Task requirements :: Which lines of the entries below run from the one holding "Choose the Male sex radio option" to the one holding "Click the grey", inclusive? Set down exactly those lines and no others.

Raw data START

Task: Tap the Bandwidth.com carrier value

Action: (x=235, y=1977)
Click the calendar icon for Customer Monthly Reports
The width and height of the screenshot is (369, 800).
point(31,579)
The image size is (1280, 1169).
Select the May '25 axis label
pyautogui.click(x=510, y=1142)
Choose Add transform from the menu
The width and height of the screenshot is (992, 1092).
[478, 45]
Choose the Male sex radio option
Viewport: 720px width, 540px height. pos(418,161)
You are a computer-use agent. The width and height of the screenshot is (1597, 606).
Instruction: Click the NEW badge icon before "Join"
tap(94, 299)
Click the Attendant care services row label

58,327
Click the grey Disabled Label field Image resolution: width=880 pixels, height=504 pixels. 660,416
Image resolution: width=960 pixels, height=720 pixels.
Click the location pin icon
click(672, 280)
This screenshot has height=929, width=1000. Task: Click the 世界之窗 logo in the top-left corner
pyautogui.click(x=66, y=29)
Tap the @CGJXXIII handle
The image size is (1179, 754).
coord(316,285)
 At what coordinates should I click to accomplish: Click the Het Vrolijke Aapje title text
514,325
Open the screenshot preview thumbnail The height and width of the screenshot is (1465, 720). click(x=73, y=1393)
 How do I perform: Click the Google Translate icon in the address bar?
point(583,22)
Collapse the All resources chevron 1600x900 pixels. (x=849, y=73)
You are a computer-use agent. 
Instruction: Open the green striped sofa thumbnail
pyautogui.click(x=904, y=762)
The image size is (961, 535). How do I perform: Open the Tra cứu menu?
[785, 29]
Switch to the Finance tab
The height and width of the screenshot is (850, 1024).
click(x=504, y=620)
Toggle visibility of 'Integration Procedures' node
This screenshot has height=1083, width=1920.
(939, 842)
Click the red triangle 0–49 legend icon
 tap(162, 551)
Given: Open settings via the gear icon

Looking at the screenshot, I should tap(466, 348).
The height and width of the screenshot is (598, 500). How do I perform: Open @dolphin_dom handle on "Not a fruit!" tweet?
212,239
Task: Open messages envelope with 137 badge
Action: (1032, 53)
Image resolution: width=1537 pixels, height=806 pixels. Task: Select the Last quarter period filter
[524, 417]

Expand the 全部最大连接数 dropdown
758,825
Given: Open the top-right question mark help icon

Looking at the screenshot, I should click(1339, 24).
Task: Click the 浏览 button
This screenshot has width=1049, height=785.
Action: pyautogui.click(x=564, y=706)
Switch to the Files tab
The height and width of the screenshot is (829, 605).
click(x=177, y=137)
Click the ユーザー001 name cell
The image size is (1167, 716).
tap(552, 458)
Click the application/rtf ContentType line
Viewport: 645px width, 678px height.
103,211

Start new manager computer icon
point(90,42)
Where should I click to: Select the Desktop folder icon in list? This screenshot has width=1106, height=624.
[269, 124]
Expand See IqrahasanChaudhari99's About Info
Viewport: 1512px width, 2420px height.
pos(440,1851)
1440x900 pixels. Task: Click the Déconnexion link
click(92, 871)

Raw data END

Completed task ::
Choose the Male sex radio option
Viewport: 720px width, 540px height. pos(418,161)
You are a computer-use agent. The width and height of the screenshot is (1597, 606).
Instruction: Click the NEW badge icon before "Join"
tap(94, 299)
Click the Attendant care services row label

58,327
Click the grey Disabled Label field Image resolution: width=880 pixels, height=504 pixels. 660,416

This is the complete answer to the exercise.